Surely it’s always better to erect wooden garden sheds, because if you choose metal sheds, they will begin rusting from the day they arrive at your home?
It’s a clear misconception that metal sheds will rust.
Of course metal does rust if it is exposed to water, humidity and sunlight. However, if you purchase metal sheds from a quality superstore or online supplier, they will have treated the metal so that it cannot rust unless a seal is broken.
Don’t break the seal!
Essentially, you should treat your metal sheds the same way you would the vehicle that sits in your driveway. If you receive a small dent in your vehicle and you can see that the paint covering is broken all the way down to the metal, you know that rust will be invited in if you don’t deal with the situation, almost immediately.
Will wood rot?
The arguments against buying wooden garden sheds, are usually based around two factors. Firstly, bugs will eat into your wooden shed and having enjoyed the meal, leave the wood exposed, damaged and likely to rot if you don’t deal with the situation, almost immediately. Sounds familiar?
Second, if the wood is treated, which might include painting, it will rot over time because once it has left its former tree form, it isn’t receiving sufficient moisture from the ground and the air to keep it alive. Wooden garden sheds will receive too much water, from the sky, and not enough when the summer decides to arrive.
If you don’t treat wood or paint every single millimeter of the wood, you are exposing the wood to the elements, which will eventually result in damage and possibly rotting.
Selecting the right metal
All of the metal must be weatherproof before it leaves the factory. This isn’t a task you should be undertaking in your garden. There are many different ways that the metal can be weatherproofed and it should be appropriate to the weather conditions for where you live.
Use the right screws
Most metal sheds are put together through a series of screws and nuts and bolts.
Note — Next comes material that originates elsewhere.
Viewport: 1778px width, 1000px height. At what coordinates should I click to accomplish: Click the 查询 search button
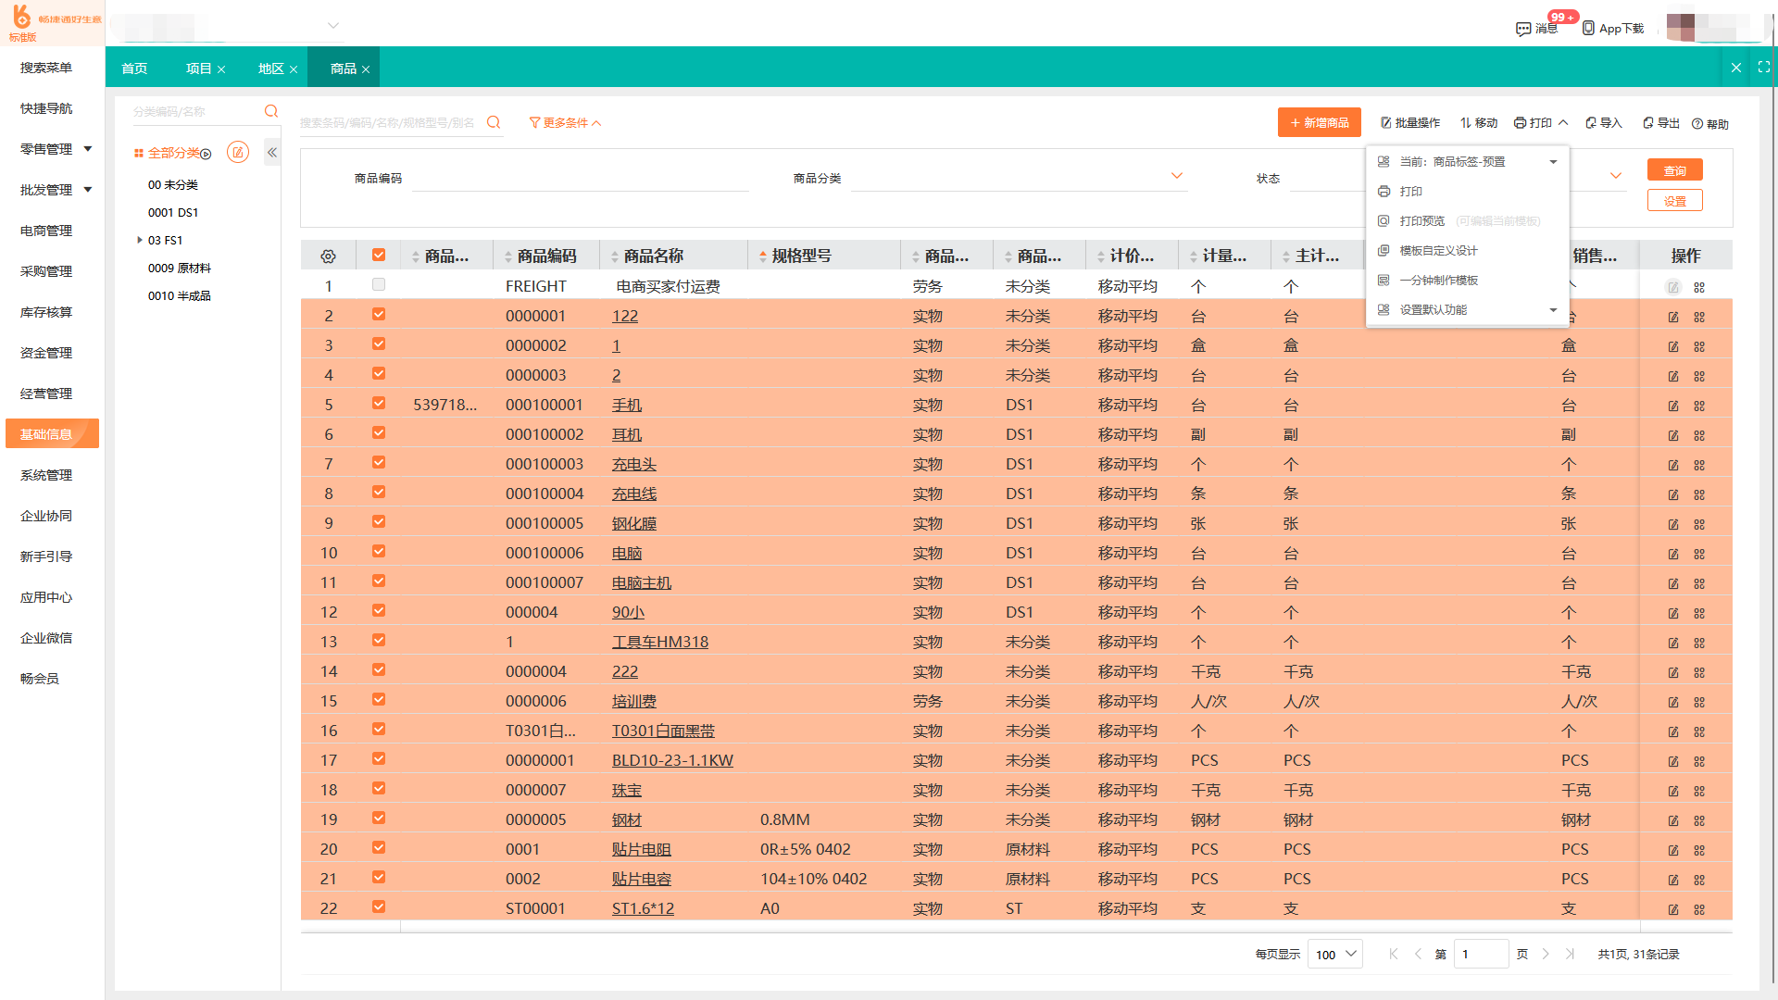(1674, 169)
You must use weatherproof screws and other parts, as it would be a waste of time weatherproofing the main panels and roof, especially if you introduce a screw the can begin going rusty from the first day it rains.
Screen and bolting your shed together will make it tough and extremely durable. It is much more difficult to break into metal sheds than it is to force an entry into wooden garden sheds.
Some metal sheds are quite light. This does give you the advantage of making it easier to put the shed together during the assembly process, but metal sheds are easily damaged, possibly after just leaning against them or accidentally running your lawn mower too close for comfort.
Wooden garden sheds are more likely to hold back on simple damage because they are sturdier than the lightest and thinnest of metal sheds, but quality metal sheds are made from a much thicker material. You should always use gloves and have at least one assistant available to help you when you assemble a shed. This is absolutely vital if you’re putting metal sheds together.
At the end of the day, it is an individual choice of whether you believe metal sheds are a better choice for your garden over wooden garden sheds, but whatever sheds you decide upon, they work for your garden, so think of the finished assessment before you choose between metal and wood.